Godibile, come il precedente.

Il crepuscolo del mondo (Werner Herzog)

Di Herzog lessi “Sentieri nel ghiaccio”: un viaggio a piedi da Monaco a Parigi per andare a trovare un’amica molto malata; una specie di fioretto, di preghiera laica, di sacrificio per amore dell’amica.

Herzog è anche, direi sopratutto, il regista autore di Nosferatu con Klaus Kinsky, suo attore preferito, interprete anche di tanti western all’italiana, e di Fitzcarraldo, dove fece ripercorrere alla troupe l’insana idea di risalire un fiume in America latina e di trasportare sulla terra la nave nei punti in cui non poteva navigare.

Dunque, la storia estrema di Hiroo Oneda, il soldato giapponese che per oltre venti anni continuò a tenere la postazione, e combattere, nell’isola filippina di Lubang, è proprio una storia per Herzog, che cerca le situazioni limite.

Sono poco più di cento pagine, che rendono la solitudine estrema, la paranoia fatta necessità di sopravvivenza, e infine gli onori tributatigli a partire dal presidente delle Filippine, e poi in patria.

Herzog lo incontra nel santuario dove si è ritirato, dove sono conservati i resti, a brandelli, della sua uniforme, che a Herzog viene permesso di toccare e dove scopre un oggetto che Hiroo aveva dimenticato.

Due libri di montagna

Me li hanno regalati, per il compleanno, due persone speciali.

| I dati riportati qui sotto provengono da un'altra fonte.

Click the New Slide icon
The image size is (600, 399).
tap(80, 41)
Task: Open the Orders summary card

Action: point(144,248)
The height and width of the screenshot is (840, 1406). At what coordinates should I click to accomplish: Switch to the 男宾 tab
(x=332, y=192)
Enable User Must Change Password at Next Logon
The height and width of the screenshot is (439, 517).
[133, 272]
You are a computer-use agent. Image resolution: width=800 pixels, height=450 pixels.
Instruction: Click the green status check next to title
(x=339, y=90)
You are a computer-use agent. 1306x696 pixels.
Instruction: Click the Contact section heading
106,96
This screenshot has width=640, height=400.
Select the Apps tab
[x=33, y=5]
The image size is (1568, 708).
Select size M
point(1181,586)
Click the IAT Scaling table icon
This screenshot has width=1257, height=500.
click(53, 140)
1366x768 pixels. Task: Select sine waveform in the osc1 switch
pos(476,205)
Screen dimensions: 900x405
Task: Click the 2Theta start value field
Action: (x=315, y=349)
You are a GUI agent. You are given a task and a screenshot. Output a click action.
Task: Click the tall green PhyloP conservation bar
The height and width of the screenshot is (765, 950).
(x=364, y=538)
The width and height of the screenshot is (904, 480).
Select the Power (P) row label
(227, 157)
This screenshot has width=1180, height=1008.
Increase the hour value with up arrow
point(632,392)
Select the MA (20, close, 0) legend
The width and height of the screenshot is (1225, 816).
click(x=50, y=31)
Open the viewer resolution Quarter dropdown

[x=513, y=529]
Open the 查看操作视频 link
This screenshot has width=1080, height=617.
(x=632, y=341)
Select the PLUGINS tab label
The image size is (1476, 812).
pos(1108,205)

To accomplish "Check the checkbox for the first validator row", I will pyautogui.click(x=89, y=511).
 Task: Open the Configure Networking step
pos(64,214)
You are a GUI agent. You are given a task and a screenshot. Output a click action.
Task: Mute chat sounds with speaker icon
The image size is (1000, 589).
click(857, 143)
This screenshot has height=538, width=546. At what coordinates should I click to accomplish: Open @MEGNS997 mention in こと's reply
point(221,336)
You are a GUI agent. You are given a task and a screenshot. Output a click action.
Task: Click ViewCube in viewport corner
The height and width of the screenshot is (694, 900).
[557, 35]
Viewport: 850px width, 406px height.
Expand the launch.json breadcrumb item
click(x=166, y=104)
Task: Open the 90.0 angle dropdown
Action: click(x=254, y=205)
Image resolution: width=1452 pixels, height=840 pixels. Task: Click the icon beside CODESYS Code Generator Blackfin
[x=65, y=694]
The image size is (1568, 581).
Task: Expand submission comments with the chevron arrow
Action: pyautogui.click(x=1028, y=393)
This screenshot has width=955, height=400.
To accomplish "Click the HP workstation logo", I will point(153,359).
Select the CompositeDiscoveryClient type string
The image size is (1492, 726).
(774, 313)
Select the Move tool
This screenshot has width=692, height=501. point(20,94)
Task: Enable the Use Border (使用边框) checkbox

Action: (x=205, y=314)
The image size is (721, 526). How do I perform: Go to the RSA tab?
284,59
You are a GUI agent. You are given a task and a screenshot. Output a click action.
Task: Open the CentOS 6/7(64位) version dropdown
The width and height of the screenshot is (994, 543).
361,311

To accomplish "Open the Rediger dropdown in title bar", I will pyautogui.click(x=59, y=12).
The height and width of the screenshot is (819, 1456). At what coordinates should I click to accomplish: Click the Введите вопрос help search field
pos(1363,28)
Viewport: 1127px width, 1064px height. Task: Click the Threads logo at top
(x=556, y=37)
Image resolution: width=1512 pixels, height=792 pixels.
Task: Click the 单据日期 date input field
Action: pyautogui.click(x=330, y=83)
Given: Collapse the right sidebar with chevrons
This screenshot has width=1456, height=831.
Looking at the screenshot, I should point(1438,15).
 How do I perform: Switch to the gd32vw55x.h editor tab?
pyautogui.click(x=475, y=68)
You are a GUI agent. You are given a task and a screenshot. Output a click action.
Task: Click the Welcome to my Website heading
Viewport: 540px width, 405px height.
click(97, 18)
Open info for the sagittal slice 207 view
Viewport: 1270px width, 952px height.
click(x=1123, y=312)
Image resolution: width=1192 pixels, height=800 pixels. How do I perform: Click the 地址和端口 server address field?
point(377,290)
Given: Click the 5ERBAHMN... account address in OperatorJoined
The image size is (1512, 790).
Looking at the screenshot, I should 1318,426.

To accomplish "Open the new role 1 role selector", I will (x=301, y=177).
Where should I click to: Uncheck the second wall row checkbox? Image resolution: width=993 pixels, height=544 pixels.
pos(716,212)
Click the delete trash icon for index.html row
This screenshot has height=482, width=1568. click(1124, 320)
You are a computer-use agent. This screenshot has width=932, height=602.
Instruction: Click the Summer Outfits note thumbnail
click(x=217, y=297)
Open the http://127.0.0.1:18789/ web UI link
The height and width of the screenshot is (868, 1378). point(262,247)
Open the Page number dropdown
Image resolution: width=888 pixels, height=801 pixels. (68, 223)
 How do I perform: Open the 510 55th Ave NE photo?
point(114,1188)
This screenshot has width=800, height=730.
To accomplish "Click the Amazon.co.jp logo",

Un libro ricevuto in regalo, che non ho scelto, lo accolgo sempre con una iniziale, vaga diffidenza. La stessa con la quale li ho cominciati a leggere e volevo lasciarli dopo qualche decina di pagine.

E invece sono arrivato alla fine, tutte e due le volte molto, molto preso, come raramente mi capita con scrittori di ben altro spessore.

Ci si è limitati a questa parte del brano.